How many times have you heard someone say, “I forgave him, but I’ll never forget?” As I plod through this life, I often think about people who have wronged me, or just been total jerks, and I must be a real jerk myself since I have not found the means in many cases to forgive, let alone forget. Yet, I marvel at this saying and wonder if it is really possible to forgive but not forget.
In relationships, there are so many levels of intimacy that may make the ability to “forget” nearly impossible. When I think about some old boyfriend and the antics that broke my heart or caused the relationship to break entirely, I forgive him-maybe. I mean, what does it matter now?
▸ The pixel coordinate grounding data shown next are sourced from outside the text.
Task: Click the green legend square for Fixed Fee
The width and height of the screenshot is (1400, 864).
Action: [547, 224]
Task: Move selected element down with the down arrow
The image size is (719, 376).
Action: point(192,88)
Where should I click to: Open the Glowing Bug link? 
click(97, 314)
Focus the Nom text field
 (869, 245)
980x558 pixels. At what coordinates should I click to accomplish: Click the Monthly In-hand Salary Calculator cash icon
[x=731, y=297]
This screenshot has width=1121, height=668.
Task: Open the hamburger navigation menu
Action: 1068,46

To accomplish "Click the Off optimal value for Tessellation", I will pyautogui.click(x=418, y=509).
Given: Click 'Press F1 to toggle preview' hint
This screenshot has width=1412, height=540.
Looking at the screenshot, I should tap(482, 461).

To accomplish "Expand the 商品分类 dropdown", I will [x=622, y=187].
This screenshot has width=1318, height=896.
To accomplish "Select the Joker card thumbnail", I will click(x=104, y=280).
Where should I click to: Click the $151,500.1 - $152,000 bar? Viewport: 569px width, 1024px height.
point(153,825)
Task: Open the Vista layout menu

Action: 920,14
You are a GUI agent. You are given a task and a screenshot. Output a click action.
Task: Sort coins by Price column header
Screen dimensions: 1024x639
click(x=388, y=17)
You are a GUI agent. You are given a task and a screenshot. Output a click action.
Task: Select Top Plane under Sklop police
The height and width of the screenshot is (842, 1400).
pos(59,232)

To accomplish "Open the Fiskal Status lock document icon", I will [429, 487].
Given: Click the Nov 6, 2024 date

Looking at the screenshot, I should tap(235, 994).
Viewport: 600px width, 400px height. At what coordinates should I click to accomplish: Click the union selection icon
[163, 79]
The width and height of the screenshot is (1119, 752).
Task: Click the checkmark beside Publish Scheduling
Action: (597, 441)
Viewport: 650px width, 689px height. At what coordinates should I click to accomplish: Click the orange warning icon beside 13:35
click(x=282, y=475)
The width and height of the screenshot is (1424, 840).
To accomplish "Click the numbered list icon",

The relationship has ended, people moved on, you learn about the things that you will never let happen again. Maybe that’s part of the “not forgetting.” Perhaps it’s in the “not forgetting” that we catalog the things that work for us and the things that we will avoid in future. When someone breaks your heart (and it can be anyone, not just a “love” relationship), you learn a lot about yourself.
And what exactly are you forgiving? The pain that was caused, the way that person made you feel, what? In the Prayer of St. Francis, the words, “It is in forgiving that we are forgiven,” come to mind. I guess that’s why he’s a saint and I’m not. Perhaps I am the car wreck on the soft shoulder of the two way street of forgiveness.
So back to forgetting – is the need to “not forget” a protective coating in which we cloak ourselves to prevent being hurt again? If so, is the need to maintain a relationship that requires equal measures of forgiving and forgetting worth nurturing?
As I reflect on my own weaknesses, perhaps my inability to “forgive and forget” readily and automatically is a flaw. Yet, it is a flaw that I struggle to change or relinquish. I attribute some of my “issues” around forgiving a part of my ethnicity. As an Italian, I belong to a nationality of serial “non-forgivers” who have memories as long as time itself. What a great excuse! I come by it naturally! I was born that way! But, as much as it’s a great excuse, it isn’t a rousing affirmation of my humanity. Oh well…
Is it worth trying to hone the skills attached to forgiving and forgetting? I am not sure, especially at this point in my life…or is it now, at my age, vital to try? At the end of life, there are always regrets around things unsaid and relationships broken. Since I should have a pretty good run left in me, I may contemplate fighting against my genetics and general stubbornness and try to forget the things that I may or may not have forgiven. I can try. And forgive myself if I fail.